Google inventò un modo di fare i soldi che consentì al motore di prosperare. Forse non lo inventarono proprio loro, comunque riuscirono a metterlo a profitto. Stiamo parlando del paid listing, un modo geniale di mettere a frutto la coda lunga e approvvigionarsi da un pubblico di inserzionisti vasto e differenziato, tanto in termini di settore che in termini di dimensione. Per intenderci, se un utente fa una ricerca sulla pesca alla mosca, sarà utile e profittevole inserirgli delle pubblicità pagate da parte di www.cannadapesca.com e eschevive.eu.
Può Chat-GPT utilizzare lo stesso modello? A me pare più difficile, per le caratteristiche proprie del modo in cui viene effettuata la ricerca. E’ relativamente facile identificare in una ricerca Google le parole chiave rilevanti cui ricondurre le inserzioni pubblicitarie; più difficile farlo all’interno di un dialogo maggiormente qualitativo, sfumato e impreciso, che si svolge nel tempo e continua a cambiare angolo di visualizzazione.
La pubblicità tuttavia non è la sola potenziale fonte di reddito.
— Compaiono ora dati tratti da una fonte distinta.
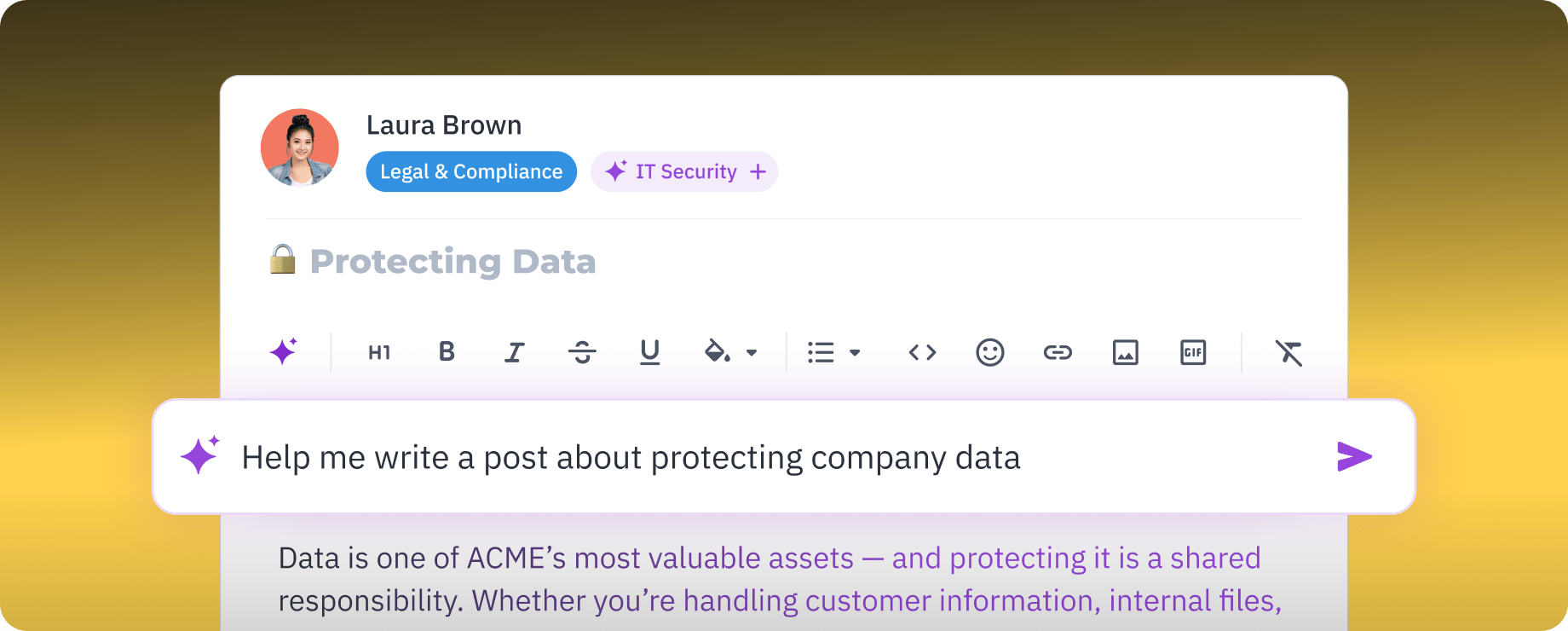
Task: Toggle strikethrough formatting
Action: point(582,352)
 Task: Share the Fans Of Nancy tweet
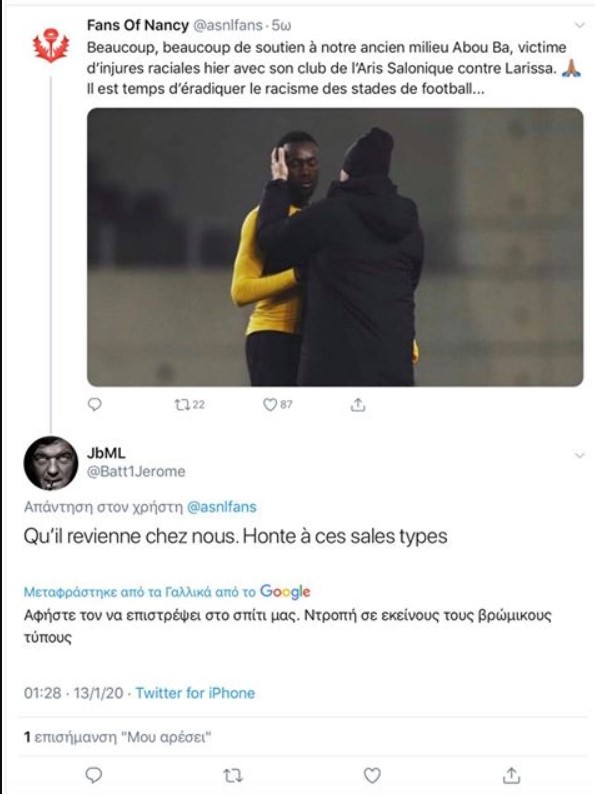[x=358, y=404]
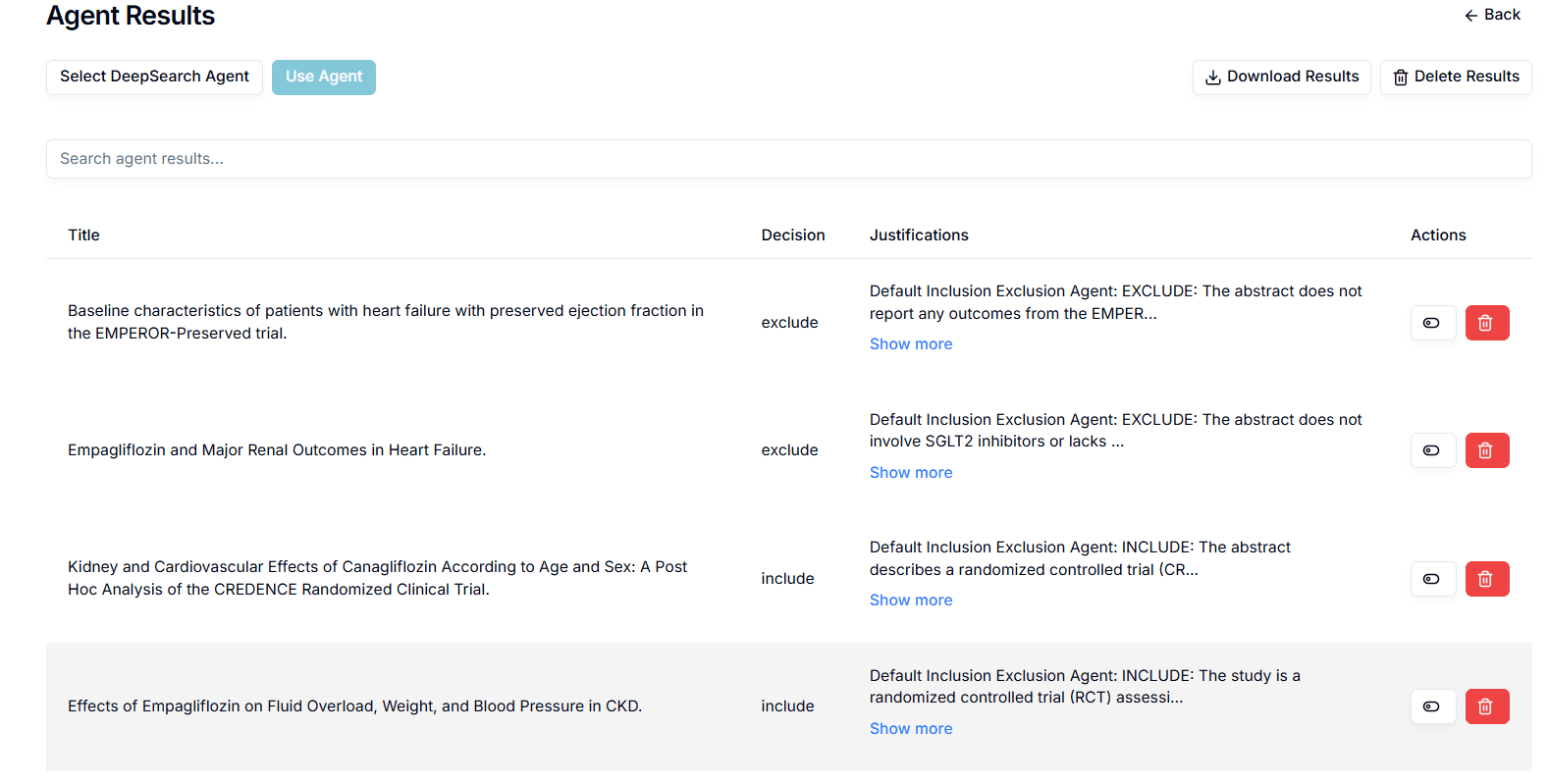Click the Title column header
Viewport: 1549px width, 784px height.
[83, 235]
Chat GPT potrebbe diventare un sistema B2B, che si alimenta grazie ai canoni pagati dalle aziende per utilizzarlo. Non per nulla è Microsoft, in questo momento, il punto di riferimento di Open AI a livello di investimenti e di applicazioni.
Insomma, sarà vera sfida? E chi la vincerà? Stiamo a vedere. Oppure proviamo a chiedere a loro.
E ora un po’ di musica
E ti vengo a cercare
Anche solo per vederti o parlare
Perché ho bisogno della tua presenza
Per capire meglio la mia essenzaE ti vengo a cercare
Con la scusa di doverti parlare
Perché mi piace ciò che pensi e che dici
Perché in te vedo le mie radici
La canzone è sublime e vale la pena di ascoltarla tutta, anche perché ci richiama a valutare il vero significato della parola “ricerca”.
“Ricerca”, “cercare”, “risposta”, “dialogo”. Tutta roba che ha a che fare con la verità. Pensiamoci, e utilizziamolo come asticella su cui misurare quelli che solo apparentemente sono strumenti tecnici.